THE TASK: Top to bottom, output the entries that follow exactly.

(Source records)
Content starts
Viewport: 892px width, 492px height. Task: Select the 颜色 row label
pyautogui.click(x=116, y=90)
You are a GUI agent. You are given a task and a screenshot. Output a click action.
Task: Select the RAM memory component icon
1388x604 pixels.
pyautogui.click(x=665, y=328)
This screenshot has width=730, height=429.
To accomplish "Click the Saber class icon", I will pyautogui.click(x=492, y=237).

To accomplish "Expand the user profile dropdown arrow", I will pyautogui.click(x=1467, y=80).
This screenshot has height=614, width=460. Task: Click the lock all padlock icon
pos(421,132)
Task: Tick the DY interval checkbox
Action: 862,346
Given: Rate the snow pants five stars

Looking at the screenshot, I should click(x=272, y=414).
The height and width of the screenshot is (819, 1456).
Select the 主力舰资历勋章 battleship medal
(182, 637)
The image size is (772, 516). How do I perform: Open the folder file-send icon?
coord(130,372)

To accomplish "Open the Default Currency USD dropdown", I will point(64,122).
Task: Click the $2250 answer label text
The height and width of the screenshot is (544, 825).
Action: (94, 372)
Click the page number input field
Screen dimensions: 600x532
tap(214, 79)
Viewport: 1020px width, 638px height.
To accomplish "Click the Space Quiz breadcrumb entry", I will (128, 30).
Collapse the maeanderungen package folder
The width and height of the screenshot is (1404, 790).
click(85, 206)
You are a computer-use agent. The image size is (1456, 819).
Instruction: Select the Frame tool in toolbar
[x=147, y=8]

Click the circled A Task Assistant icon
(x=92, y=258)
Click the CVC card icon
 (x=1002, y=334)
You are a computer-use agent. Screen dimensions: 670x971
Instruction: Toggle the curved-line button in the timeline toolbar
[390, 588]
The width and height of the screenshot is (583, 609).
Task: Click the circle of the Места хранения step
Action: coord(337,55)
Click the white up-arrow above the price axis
Content ends
THE ANSWER:
Viewport: 892px width, 492px height. Task: Select the 颜色 row label
pyautogui.click(x=116, y=90)
You are a GUI agent. You are given a task and a screenshot. Output a click action.
Task: Select the RAM memory component icon
1388x604 pixels.
pyautogui.click(x=665, y=328)
This screenshot has width=730, height=429.
To accomplish "Click the Saber class icon", I will pyautogui.click(x=492, y=237).

To accomplish "Expand the user profile dropdown arrow", I will pyautogui.click(x=1467, y=80).
This screenshot has height=614, width=460. Task: Click the lock all padlock icon
pos(421,132)
Task: Tick the DY interval checkbox
Action: 862,346
Given: Rate the snow pants five stars

Looking at the screenshot, I should click(x=272, y=414).
The height and width of the screenshot is (819, 1456).
Select the 主力舰资历勋章 battleship medal
(182, 637)
The image size is (772, 516). How do I perform: Open the folder file-send icon?
coord(130,372)

To accomplish "Open the Default Currency USD dropdown", I will point(64,122).
Task: Click the $2250 answer label text
The height and width of the screenshot is (544, 825).
Action: (94, 372)
Click the page number input field
Screen dimensions: 600x532
tap(214, 79)
Viewport: 1020px width, 638px height.
To accomplish "Click the Space Quiz breadcrumb entry", I will (128, 30).
Collapse the maeanderungen package folder
The width and height of the screenshot is (1404, 790).
click(85, 206)
You are a computer-use agent. The image size is (1456, 819).
Instruction: Select the Frame tool in toolbar
[x=147, y=8]

Click the circled A Task Assistant icon
(x=92, y=258)
Click the CVC card icon
 (x=1002, y=334)
You are a computer-use agent. Screen dimensions: 670x971
Instruction: Toggle the curved-line button in the timeline toolbar
[390, 588]
The width and height of the screenshot is (583, 609).
Task: Click the circle of the Места хранения step
Action: coord(337,55)
Click the white up-arrow above the price axis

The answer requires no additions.